Counting only lines of the listing below that hold the word "Uncheck", give the total and nothing else.

^^^^^^^^^^^^^^^^

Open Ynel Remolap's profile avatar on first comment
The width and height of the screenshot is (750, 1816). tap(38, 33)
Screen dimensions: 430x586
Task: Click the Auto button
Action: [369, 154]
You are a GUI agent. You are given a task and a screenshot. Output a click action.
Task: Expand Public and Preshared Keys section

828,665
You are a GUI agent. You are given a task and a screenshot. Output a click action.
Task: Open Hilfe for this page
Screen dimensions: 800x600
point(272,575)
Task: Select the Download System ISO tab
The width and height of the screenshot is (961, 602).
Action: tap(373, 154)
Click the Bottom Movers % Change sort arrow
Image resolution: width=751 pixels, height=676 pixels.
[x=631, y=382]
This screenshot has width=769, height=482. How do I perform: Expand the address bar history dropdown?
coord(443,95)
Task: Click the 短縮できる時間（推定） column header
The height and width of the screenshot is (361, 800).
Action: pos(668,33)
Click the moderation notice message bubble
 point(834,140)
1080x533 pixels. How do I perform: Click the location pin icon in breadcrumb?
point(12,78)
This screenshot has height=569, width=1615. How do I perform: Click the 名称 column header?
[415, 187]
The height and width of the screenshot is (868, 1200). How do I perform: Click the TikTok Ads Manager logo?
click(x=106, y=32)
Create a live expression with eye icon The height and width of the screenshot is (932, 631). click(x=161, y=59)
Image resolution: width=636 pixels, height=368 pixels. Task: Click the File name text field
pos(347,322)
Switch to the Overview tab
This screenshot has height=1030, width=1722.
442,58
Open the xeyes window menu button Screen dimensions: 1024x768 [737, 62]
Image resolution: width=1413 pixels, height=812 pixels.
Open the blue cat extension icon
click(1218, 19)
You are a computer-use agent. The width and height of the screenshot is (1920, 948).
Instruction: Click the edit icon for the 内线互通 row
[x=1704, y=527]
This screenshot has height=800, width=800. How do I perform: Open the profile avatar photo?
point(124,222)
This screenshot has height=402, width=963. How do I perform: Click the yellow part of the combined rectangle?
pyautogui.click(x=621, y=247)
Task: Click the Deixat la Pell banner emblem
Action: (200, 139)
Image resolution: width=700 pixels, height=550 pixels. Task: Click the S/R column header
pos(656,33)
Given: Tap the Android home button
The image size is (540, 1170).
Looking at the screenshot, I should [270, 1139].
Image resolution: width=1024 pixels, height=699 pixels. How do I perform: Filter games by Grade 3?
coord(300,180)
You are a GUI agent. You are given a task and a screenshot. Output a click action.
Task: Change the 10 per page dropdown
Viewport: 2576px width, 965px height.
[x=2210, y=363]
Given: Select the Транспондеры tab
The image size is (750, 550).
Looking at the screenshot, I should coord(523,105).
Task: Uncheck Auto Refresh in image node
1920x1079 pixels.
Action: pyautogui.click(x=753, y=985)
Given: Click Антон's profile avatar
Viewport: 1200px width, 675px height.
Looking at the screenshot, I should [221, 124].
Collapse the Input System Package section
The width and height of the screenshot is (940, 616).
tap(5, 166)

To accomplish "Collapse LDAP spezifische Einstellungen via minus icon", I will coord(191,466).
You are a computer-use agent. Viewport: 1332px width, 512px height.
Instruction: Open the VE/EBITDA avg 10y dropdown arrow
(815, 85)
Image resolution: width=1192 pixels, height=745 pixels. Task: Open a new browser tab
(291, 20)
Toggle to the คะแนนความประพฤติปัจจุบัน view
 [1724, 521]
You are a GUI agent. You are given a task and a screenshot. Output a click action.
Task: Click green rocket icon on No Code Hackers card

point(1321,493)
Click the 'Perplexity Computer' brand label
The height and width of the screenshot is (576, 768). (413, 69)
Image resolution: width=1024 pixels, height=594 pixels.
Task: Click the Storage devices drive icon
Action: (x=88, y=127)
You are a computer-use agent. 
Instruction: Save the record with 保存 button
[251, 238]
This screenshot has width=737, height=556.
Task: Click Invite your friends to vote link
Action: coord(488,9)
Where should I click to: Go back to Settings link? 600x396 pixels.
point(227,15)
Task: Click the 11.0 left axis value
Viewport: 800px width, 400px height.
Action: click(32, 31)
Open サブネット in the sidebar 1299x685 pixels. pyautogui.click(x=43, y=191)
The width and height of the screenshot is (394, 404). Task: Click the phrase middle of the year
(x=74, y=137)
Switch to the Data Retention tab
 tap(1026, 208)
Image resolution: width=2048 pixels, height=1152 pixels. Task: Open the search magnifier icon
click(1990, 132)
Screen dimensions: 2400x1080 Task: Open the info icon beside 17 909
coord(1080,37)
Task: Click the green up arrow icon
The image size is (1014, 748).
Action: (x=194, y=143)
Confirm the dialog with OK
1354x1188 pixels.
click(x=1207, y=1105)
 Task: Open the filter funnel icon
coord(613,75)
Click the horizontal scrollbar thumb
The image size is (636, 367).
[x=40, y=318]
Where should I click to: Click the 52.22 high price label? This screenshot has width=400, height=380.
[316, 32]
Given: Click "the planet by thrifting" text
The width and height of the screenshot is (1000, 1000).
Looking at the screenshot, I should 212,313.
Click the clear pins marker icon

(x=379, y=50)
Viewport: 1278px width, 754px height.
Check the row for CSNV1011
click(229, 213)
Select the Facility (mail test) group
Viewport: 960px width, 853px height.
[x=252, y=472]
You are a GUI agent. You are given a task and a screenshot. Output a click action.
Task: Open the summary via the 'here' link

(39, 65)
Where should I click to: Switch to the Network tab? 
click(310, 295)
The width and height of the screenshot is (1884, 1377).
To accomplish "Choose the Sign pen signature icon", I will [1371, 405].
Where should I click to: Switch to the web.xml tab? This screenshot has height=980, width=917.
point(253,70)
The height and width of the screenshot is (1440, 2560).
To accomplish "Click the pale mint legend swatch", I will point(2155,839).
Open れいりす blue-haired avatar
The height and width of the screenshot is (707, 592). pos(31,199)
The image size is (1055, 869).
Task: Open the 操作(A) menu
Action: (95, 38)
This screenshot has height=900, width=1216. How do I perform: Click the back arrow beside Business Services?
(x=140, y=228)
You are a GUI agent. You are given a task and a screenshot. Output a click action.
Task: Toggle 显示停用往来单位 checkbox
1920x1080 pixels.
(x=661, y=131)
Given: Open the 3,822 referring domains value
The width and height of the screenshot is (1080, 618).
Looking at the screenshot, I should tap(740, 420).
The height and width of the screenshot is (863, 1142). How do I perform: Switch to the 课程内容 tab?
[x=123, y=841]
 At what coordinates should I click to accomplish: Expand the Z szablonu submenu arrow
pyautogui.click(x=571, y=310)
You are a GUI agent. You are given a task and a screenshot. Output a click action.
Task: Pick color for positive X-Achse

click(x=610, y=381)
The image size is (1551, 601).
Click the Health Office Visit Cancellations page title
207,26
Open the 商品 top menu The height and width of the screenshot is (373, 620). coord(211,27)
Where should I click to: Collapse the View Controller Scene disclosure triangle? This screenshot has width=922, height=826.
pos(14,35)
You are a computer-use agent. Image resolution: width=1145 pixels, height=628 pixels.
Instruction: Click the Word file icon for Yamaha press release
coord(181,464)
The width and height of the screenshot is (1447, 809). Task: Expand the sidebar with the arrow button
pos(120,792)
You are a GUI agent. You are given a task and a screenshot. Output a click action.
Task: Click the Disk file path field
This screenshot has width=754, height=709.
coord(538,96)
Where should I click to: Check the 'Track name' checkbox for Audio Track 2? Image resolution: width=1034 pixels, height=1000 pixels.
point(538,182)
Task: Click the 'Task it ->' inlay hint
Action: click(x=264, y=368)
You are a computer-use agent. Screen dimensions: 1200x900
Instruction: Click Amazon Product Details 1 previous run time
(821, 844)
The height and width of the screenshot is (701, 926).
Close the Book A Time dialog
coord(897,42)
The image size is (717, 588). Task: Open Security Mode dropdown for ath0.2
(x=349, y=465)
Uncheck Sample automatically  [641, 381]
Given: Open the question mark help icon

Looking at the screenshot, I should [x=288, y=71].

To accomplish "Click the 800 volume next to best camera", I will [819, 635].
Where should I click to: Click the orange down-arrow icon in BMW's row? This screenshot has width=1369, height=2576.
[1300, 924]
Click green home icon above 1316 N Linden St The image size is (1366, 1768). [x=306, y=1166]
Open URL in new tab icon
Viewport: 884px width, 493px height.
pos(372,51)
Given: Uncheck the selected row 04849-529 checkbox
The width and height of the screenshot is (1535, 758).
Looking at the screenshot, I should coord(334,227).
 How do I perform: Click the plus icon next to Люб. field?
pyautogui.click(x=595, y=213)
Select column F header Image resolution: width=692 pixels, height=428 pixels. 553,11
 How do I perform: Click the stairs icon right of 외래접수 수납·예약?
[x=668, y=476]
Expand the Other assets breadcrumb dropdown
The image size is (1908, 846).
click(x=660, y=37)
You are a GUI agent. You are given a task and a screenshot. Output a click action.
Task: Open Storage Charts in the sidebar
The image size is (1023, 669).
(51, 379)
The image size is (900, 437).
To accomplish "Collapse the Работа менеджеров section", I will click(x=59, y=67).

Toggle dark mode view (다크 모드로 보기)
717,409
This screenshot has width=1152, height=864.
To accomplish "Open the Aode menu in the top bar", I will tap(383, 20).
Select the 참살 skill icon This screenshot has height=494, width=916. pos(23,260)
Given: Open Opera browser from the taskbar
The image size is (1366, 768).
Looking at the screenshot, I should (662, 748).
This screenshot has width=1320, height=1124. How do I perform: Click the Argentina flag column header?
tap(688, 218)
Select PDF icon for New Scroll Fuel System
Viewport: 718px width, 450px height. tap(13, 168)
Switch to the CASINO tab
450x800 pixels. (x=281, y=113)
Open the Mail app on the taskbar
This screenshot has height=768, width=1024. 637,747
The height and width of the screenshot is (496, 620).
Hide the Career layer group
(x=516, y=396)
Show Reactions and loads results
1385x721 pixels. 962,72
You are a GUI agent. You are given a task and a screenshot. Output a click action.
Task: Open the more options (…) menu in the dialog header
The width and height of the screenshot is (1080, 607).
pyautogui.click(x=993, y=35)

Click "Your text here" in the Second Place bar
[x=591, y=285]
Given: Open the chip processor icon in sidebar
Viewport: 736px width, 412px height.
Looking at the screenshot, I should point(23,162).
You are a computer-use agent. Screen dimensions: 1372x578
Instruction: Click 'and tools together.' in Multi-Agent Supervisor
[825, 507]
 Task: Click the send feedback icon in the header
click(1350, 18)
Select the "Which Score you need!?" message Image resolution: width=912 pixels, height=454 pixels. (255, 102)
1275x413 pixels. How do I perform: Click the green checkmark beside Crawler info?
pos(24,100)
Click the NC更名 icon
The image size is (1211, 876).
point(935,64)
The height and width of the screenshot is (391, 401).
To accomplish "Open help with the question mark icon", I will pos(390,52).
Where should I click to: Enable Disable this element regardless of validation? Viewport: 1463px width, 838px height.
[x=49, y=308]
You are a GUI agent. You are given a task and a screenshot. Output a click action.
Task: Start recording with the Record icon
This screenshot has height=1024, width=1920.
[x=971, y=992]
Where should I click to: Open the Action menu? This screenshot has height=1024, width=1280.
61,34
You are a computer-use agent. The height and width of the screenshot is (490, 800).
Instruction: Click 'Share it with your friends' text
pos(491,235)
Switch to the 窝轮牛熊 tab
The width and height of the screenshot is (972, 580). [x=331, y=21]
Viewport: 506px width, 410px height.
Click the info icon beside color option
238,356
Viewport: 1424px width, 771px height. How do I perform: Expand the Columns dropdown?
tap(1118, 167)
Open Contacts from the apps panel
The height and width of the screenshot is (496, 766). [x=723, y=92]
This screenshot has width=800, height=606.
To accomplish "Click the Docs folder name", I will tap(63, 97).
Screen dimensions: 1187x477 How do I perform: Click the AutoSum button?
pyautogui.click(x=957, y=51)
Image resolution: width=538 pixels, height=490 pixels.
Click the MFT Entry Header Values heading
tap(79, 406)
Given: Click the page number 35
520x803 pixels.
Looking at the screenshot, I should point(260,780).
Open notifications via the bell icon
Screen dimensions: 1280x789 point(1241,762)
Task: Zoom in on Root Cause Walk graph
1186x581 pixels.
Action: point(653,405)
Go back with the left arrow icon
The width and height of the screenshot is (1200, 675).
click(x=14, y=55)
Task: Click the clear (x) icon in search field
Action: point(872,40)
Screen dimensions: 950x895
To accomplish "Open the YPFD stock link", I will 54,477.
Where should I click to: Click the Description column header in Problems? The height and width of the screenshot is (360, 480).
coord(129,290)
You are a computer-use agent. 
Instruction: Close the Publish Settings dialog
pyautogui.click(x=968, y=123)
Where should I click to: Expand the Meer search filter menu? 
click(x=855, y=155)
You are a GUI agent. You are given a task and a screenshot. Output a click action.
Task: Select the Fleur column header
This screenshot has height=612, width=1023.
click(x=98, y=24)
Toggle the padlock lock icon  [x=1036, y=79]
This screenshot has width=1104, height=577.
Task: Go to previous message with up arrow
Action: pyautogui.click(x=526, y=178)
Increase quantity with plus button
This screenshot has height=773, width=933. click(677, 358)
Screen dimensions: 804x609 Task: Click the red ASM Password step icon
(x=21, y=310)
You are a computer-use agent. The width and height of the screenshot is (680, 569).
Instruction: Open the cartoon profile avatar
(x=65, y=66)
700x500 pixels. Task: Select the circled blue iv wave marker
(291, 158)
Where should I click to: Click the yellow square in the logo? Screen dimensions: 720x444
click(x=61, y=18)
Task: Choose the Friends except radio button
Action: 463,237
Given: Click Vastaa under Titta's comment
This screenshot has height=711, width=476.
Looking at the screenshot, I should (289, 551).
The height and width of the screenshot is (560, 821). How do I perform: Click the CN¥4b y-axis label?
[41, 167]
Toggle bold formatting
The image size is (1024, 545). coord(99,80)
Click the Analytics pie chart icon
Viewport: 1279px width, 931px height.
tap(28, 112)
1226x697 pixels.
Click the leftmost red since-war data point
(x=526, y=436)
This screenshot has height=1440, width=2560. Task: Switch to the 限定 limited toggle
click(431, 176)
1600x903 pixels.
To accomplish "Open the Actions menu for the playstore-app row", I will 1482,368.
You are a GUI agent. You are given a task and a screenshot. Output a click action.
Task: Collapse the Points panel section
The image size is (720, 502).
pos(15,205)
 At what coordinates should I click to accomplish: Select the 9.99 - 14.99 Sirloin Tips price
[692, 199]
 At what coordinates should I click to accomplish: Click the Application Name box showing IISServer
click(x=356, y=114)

^^^^^^^^^^^^^^^^

| Answer to the exercise |
3